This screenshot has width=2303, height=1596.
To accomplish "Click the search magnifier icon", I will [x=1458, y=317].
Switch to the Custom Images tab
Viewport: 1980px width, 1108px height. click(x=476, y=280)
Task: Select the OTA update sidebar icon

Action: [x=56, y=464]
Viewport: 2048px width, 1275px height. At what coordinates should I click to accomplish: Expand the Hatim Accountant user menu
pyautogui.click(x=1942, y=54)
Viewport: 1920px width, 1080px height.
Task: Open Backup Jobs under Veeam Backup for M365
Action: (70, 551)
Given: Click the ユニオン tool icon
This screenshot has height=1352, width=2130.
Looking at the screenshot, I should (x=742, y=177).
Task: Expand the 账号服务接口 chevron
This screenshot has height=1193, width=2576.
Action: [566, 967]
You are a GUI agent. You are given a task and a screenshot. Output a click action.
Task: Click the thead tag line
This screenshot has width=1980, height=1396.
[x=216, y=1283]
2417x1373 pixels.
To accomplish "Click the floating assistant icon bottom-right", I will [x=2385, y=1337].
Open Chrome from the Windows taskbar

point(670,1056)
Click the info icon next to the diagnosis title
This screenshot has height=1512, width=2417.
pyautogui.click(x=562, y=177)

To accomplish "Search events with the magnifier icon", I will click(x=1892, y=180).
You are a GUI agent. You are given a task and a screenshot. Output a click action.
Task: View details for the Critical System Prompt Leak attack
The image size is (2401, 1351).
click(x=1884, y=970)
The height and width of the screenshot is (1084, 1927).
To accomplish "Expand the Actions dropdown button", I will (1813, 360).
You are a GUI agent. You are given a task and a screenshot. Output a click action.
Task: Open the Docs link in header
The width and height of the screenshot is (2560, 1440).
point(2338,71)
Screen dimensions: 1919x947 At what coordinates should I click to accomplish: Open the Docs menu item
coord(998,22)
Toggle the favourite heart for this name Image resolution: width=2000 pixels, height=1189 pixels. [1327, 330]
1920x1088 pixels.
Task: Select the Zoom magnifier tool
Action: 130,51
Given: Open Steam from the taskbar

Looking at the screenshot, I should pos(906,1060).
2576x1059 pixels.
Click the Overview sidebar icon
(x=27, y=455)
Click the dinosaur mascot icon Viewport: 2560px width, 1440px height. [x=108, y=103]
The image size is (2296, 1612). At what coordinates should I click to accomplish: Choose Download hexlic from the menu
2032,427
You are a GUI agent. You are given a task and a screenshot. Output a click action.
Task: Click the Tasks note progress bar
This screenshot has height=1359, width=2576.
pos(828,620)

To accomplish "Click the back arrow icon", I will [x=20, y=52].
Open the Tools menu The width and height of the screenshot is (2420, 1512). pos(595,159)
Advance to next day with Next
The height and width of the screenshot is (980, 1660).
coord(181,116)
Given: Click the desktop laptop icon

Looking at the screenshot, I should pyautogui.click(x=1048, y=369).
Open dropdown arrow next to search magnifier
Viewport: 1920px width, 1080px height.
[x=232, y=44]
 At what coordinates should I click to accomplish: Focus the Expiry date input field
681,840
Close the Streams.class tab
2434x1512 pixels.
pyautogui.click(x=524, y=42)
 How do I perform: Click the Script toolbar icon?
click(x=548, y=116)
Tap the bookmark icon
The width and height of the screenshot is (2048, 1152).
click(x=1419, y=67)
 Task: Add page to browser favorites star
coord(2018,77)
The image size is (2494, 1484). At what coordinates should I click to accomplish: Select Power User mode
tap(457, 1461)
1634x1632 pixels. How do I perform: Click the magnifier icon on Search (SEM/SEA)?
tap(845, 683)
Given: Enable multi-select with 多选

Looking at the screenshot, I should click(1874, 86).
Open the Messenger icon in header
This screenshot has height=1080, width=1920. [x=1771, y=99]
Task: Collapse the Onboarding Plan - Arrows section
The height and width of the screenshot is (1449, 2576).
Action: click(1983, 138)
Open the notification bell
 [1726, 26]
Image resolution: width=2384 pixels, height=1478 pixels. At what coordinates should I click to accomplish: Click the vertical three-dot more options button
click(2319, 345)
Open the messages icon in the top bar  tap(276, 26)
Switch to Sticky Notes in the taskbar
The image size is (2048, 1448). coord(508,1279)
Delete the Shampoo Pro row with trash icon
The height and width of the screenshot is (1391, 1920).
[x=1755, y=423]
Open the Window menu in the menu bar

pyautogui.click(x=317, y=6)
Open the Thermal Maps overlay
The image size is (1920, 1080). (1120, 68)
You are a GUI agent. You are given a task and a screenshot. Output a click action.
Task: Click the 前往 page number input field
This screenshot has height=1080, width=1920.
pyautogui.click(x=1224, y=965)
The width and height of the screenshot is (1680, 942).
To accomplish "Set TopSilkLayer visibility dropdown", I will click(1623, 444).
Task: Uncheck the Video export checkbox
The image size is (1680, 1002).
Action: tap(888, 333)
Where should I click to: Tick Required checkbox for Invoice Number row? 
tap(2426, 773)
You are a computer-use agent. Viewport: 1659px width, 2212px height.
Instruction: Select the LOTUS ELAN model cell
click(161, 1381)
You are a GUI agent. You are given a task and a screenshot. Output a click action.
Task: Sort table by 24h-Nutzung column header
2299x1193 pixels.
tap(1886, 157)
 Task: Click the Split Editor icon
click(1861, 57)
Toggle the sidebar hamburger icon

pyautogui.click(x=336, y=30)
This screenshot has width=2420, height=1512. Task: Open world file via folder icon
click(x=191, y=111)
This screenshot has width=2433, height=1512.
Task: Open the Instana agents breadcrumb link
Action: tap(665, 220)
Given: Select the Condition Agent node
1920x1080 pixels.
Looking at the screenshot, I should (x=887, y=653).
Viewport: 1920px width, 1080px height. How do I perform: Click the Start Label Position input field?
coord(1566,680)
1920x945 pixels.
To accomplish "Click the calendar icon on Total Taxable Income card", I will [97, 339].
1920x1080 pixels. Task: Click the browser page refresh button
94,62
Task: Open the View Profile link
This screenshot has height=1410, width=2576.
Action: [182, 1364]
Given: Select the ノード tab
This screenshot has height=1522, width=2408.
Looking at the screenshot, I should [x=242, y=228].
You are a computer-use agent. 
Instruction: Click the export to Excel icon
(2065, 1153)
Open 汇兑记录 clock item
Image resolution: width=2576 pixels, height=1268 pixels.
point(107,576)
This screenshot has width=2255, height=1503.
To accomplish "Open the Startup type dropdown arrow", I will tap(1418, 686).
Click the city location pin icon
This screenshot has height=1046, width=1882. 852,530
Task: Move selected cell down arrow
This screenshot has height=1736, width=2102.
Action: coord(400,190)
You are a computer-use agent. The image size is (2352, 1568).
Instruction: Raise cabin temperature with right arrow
==================================================
Goal of the exercise:
Look above for the line holding "Screen dimensions: 1919x947", then set down exactly that line and every line after it up to and including the line holding "Task: Click the Tasks note progress bar", with nothing else.

Result of this task:
Screen dimensions: 1919x947 At what coordinates should I click to accomplish: Open the Docs menu item
coord(998,22)
Toggle the favourite heart for this name Image resolution: width=2000 pixels, height=1189 pixels. [1327, 330]
1920x1088 pixels.
Task: Select the Zoom magnifier tool
Action: 130,51
Given: Open Steam from the taskbar

Looking at the screenshot, I should pos(906,1060).
2576x1059 pixels.
Click the Overview sidebar icon
(x=27, y=455)
Click the dinosaur mascot icon Viewport: 2560px width, 1440px height. [x=108, y=103]
The image size is (2296, 1612). At what coordinates should I click to accomplish: Choose Download hexlic from the menu
2032,427
You are a GUI agent. You are given a task and a screenshot. Output a click action.
Task: Click the Tasks note progress bar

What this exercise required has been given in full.